Requirements: Write out the records from the line containing "the video player" down to the end, swapping "Image resolution" for "Screenshot resolution" and leaving everything else unchanged.

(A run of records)
· · ·

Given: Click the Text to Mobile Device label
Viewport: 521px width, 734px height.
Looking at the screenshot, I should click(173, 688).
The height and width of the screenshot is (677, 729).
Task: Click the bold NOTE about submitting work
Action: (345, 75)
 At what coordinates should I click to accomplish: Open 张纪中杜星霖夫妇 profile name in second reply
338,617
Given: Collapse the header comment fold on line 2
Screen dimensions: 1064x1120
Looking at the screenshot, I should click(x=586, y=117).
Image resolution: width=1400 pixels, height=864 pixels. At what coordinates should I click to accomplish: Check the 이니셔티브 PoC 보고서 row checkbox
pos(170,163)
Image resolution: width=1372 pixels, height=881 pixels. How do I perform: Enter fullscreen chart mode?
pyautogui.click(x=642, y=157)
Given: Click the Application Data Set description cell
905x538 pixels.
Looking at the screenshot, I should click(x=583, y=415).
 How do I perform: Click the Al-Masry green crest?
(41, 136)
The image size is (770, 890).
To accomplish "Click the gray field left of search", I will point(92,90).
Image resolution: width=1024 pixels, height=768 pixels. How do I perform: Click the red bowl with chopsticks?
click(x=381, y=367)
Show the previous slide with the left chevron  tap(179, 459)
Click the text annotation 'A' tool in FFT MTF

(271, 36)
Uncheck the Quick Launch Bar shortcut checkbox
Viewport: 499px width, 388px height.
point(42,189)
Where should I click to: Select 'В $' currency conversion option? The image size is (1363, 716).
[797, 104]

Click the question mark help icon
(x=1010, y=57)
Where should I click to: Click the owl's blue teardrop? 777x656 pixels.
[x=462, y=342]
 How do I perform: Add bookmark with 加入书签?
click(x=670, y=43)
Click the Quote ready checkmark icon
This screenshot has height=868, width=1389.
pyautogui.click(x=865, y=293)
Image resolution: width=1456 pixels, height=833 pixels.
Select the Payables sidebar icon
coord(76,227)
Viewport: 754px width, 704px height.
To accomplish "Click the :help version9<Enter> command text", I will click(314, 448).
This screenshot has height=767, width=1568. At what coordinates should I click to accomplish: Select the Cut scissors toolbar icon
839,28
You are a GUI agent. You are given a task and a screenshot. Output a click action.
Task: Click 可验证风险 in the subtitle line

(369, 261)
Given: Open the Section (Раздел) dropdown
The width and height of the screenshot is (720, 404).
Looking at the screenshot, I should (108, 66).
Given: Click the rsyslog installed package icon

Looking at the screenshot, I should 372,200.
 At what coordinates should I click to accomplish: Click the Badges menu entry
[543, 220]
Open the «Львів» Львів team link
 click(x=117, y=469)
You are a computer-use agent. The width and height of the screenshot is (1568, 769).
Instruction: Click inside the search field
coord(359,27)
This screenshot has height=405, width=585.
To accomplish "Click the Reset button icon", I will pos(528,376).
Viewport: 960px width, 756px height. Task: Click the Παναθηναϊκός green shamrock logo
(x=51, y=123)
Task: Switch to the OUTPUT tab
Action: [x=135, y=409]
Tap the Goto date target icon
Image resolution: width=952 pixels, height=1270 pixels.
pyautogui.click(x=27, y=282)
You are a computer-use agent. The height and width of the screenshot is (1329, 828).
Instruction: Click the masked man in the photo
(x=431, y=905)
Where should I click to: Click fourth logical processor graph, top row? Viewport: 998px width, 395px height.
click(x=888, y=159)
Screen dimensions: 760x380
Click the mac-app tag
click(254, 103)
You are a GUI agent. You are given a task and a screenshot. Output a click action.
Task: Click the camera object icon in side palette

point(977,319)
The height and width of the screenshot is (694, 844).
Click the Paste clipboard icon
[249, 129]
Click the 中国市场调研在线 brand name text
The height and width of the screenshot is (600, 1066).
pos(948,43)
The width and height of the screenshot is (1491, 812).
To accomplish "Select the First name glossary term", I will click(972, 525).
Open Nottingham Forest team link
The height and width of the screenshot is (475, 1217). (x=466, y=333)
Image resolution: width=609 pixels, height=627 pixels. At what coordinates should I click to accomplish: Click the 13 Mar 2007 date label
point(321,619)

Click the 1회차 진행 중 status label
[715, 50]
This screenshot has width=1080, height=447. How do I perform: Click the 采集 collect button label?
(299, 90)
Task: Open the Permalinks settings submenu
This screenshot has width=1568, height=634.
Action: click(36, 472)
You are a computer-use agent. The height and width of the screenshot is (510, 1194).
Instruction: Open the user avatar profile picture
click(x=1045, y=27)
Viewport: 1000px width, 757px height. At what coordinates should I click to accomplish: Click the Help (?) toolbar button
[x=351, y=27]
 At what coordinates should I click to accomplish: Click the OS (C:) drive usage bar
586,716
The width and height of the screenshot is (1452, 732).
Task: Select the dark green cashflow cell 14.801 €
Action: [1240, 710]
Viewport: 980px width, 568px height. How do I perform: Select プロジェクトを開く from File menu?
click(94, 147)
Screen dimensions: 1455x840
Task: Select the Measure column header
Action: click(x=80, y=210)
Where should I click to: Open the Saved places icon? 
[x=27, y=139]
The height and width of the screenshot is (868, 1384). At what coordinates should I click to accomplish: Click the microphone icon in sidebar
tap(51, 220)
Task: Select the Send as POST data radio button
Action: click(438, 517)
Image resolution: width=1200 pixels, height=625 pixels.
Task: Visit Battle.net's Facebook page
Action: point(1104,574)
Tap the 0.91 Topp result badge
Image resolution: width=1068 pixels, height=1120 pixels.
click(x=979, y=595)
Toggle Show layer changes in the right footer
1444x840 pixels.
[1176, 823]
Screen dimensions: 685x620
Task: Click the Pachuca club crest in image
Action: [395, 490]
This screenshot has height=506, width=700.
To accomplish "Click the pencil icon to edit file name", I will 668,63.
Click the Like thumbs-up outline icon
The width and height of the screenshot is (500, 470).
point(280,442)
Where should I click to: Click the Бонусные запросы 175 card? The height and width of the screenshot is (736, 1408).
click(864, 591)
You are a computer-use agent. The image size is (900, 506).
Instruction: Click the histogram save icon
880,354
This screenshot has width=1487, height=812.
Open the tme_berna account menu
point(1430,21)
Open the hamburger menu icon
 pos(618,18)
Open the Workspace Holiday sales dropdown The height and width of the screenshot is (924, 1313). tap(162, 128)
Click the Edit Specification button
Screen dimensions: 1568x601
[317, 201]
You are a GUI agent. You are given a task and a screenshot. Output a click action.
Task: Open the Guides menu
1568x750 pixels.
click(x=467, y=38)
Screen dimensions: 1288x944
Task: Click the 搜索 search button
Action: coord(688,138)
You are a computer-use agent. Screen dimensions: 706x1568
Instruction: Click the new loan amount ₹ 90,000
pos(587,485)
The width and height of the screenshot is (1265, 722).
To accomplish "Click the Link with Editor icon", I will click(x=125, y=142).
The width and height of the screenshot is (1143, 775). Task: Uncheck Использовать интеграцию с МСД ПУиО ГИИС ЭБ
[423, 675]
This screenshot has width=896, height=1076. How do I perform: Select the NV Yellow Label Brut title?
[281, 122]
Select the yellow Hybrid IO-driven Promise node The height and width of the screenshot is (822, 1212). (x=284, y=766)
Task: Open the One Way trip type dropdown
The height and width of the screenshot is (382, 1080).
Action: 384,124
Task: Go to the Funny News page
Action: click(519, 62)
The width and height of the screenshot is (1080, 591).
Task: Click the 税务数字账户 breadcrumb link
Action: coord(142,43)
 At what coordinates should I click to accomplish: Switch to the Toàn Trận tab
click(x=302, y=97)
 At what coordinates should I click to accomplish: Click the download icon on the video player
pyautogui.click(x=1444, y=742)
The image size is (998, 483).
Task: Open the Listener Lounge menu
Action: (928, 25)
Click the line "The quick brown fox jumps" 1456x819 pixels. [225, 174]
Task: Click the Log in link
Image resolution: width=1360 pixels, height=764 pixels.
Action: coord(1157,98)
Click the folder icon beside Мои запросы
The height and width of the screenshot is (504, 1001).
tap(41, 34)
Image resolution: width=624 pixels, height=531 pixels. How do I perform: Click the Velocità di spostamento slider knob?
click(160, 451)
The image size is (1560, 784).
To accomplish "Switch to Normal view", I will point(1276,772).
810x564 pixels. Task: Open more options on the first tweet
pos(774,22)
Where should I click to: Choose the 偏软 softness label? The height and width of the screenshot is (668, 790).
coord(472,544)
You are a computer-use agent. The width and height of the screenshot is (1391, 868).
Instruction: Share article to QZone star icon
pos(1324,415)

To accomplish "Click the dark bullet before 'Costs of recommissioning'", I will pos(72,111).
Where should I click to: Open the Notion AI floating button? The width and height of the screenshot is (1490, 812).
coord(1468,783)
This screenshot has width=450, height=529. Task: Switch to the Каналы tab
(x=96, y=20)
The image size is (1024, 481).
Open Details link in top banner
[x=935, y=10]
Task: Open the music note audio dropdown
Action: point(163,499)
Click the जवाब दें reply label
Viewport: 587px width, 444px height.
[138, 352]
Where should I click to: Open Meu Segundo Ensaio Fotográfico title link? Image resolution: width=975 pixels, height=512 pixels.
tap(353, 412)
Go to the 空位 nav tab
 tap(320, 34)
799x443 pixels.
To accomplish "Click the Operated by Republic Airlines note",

· · ·

Response to this exercise:
 At what coordinates should I click to accomplish: Click the download icon on the video player
pyautogui.click(x=1444, y=742)
The image size is (998, 483).
Task: Open the Listener Lounge menu
Action: (928, 25)
Click the line "The quick brown fox jumps" 1456x819 pixels. [225, 174]
Task: Click the Log in link
Screenshot resolution: width=1360 pixels, height=764 pixels.
Action: coord(1157,98)
Click the folder icon beside Мои запросы
The height and width of the screenshot is (504, 1001).
tap(41, 34)
Screenshot resolution: width=624 pixels, height=531 pixels. How do I perform: Click the Velocità di spostamento slider knob?
click(160, 451)
The image size is (1560, 784).
To accomplish "Switch to Normal view", I will point(1276,772).
810x564 pixels. Task: Open more options on the first tweet
pos(774,22)
Where should I click to: Choose the 偏软 softness label? The height and width of the screenshot is (668, 790).
coord(472,544)
You are a computer-use agent. The width and height of the screenshot is (1391, 868).
Instruction: Share article to QZone star icon
pos(1324,415)

To accomplish "Click the dark bullet before 'Costs of recommissioning'", I will pos(72,111).
Where should I click to: Open the Notion AI floating button? The width and height of the screenshot is (1490, 812).
coord(1468,783)
This screenshot has width=450, height=529. Task: Switch to the Каналы tab
(x=96, y=20)
The image size is (1024, 481).
Open Details link in top banner
[x=935, y=10]
Task: Open the music note audio dropdown
Action: point(163,499)
Click the जवाब दें reply label
Viewport: 587px width, 444px height.
[138, 352]
Where should I click to: Open Meu Segundo Ensaio Fotográfico title link? Screenshot resolution: width=975 pixels, height=512 pixels.
tap(353, 412)
Go to the 空位 nav tab
 tap(320, 34)
799x443 pixels.
To accomplish "Click the Operated by Republic Airlines note",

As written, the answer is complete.